Rest, the Needed but Overused Section of Working Out

            Rest is a very valuable and necessary part of weightlifting, if you do too much of it though you are losing precious time you could use with lifting more and you are giving your muscles a chance to relax.  Although, if you don’t relax enough you can damage your muscles and risk overtraining.  Rest is something not a lot of people understand other than they’re tired and sore.  There is also the whole day rest that takes place in between workout days.  You don’t want too much or too little rest or both outcomes are horrible. 

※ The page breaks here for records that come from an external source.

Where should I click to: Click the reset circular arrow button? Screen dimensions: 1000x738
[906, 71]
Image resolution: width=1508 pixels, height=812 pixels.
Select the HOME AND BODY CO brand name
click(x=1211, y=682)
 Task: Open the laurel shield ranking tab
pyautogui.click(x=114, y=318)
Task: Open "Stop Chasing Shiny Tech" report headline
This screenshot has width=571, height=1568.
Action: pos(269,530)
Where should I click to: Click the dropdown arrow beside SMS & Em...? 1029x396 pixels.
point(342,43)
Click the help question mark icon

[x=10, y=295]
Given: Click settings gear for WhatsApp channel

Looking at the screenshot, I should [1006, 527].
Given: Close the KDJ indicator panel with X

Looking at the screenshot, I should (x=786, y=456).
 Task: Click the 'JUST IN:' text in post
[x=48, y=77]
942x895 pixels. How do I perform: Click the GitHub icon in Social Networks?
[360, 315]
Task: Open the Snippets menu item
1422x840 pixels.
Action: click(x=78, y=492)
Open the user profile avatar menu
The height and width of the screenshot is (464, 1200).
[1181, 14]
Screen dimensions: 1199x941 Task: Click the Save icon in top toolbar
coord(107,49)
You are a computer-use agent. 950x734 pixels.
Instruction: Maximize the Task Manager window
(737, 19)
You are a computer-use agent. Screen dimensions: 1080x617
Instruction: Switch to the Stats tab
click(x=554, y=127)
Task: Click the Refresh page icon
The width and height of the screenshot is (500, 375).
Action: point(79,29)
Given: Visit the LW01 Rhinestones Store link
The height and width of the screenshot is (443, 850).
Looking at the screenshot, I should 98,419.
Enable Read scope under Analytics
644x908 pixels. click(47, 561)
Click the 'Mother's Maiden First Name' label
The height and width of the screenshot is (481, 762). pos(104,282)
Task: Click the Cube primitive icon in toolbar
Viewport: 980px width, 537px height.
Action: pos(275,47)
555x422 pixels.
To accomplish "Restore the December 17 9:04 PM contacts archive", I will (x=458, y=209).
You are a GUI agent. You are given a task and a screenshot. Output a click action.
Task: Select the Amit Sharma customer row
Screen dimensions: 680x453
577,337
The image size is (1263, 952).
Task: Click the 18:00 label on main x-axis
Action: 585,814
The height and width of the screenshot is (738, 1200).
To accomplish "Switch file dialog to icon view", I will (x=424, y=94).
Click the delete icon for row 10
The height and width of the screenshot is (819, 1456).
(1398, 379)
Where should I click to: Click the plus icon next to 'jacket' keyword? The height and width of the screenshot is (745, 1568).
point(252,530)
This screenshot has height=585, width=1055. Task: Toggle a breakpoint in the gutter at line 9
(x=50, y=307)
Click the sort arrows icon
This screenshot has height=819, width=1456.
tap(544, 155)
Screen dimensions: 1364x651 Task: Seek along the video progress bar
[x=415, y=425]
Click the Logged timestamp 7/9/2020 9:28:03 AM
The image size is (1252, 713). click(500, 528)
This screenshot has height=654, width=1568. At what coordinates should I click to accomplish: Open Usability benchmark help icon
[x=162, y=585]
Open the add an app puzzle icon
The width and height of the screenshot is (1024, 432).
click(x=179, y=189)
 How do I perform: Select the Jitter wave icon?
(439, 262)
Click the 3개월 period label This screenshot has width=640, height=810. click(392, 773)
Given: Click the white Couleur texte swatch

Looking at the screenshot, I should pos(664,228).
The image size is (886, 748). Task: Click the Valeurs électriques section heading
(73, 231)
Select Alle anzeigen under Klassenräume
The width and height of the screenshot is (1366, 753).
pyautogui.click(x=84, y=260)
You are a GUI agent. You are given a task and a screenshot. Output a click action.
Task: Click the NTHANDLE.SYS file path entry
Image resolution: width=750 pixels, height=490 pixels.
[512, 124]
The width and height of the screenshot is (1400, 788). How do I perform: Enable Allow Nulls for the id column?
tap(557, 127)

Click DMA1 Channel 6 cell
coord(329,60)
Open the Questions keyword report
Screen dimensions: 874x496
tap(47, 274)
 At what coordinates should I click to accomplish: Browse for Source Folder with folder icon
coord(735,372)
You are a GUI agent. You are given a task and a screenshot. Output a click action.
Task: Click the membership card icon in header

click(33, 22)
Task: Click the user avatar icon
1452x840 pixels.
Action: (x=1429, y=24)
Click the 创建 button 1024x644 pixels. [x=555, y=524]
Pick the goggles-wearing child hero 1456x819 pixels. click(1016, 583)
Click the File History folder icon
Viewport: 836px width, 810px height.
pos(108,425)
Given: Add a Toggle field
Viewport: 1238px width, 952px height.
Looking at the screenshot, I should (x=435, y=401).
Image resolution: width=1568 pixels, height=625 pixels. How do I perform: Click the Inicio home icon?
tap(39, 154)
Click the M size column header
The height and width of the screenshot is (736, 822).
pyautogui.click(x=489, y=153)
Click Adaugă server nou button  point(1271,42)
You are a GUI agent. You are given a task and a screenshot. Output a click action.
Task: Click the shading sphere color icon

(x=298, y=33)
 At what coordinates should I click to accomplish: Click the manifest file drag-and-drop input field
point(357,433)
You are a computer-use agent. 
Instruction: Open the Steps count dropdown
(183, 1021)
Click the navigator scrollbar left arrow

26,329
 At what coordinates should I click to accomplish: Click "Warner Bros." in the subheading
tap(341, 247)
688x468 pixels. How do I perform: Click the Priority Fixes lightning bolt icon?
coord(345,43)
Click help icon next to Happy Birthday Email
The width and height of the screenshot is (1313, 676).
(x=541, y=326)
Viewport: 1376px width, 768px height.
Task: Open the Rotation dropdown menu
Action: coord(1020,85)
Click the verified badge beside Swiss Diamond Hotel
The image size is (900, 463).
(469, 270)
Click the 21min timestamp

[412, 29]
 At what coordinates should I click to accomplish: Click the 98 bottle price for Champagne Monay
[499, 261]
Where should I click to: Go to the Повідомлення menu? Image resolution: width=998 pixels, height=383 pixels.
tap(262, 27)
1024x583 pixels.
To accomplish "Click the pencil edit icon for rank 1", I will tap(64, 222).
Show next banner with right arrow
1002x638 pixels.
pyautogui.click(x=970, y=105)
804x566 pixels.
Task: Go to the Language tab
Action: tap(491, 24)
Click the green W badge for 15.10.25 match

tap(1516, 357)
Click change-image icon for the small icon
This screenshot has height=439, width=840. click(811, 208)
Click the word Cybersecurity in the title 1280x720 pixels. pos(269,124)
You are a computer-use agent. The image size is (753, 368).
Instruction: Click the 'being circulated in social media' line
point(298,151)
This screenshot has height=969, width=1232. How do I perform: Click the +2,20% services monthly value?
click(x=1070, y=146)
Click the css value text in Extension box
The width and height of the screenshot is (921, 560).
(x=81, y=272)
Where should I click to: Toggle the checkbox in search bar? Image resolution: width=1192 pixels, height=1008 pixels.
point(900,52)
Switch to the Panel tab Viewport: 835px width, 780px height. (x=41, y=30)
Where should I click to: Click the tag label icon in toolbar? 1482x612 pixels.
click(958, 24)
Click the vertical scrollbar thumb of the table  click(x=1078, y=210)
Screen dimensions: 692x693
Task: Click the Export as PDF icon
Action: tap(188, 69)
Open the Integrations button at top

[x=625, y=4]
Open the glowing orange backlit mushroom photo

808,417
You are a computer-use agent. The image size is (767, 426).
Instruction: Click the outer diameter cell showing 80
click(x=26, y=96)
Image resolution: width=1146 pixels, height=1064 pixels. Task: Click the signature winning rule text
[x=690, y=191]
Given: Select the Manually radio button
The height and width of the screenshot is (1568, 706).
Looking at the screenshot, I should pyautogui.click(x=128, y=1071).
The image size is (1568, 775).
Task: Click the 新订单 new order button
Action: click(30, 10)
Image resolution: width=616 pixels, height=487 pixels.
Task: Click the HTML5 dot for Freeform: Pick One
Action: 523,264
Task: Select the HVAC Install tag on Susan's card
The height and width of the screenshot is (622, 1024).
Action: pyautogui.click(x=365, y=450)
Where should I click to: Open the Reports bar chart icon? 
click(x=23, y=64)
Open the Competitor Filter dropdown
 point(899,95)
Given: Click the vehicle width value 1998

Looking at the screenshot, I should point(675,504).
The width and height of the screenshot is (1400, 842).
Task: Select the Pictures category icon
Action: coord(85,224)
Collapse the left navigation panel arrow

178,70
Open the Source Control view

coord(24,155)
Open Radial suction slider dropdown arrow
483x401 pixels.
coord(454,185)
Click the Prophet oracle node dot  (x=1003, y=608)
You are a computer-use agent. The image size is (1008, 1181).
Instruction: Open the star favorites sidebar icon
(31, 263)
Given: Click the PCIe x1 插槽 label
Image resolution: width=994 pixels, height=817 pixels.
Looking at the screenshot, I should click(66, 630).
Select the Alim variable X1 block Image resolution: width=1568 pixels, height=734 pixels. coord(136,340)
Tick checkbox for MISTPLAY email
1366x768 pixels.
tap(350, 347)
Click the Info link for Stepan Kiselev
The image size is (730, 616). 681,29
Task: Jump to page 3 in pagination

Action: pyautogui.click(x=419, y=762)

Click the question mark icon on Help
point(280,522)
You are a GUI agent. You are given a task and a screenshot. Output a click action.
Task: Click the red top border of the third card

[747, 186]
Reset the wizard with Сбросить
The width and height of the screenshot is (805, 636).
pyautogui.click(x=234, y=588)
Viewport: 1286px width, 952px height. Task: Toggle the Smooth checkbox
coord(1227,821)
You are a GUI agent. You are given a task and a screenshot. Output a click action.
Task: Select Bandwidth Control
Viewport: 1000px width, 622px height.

            I understand that rest is the number one thing we all look forward to while we’re lifting because it feels so good.  But NO STOP IT!  Rest is valuable but it shouldn’t be the one thing you love the most about weightlifting because if it is then that’s what you are going to do for most of the time in the gym.  Rest is meant to give your muscles a chance to recuperate, THAT’S ALL.  Rest is not so you can get your breath back and feel the same as if you never worked out at all.  The main point is that your muscles work and work while you are exercising and rest is just for you to get a little energy back but if you rest too long then your muscles cool off and the next set or lift you do your muscles are acting as if you never even did the first lift.  It might be a bit confusing, but it makes sense if you think about it.  To get the best results and work out of your time in the gym I would recommend only resting for about thirty seconds to a minute between sets and lifts so that you get some energy back but you are not completely rested. 

            ON THE OTHER HAND, people also rest too much in the span of days.  Many people feel like sense they lifted yesterday that they don’t have to lift again for another three days or so.  This is even worse than resting too much between sets because your muscles are at constant rest and are losing mass from it.  Whatever the reason may be whether you worked out hard yesterday or your sore from a previous workout you still need to be lifting four to five days a week, SIX days a week at best.  Even if you are sore from working out them the next day you should work a different muscle group giving the previous muscle group some rest. 

            THEN there’s the guys who don’t rest enough.  They workout everyday all day and hardly ever rest.  These are the guys who show off that they work out all the time but wonder why they don’t see very good results.  The main reason is most likely from over training.  Overtraining is that special little jerk in the gym that teaches the try-hards the try not so hard.  The reasoning for this is that your muscles tend to rest a lot and get bigger and stronger but they need that little rest so that the newly broken down proteins can rebuild, if you don’t let them rest then you are just breaking them down more and more to the point that you are actually weaker than when you started.  Kind of a kick in the face huh?

            So you learned that you need to rest, but not too much and that overtraining is a serious issue but kind of hilarious if you think about it.  Remember, we’re all in this together, keep your stick on the ice.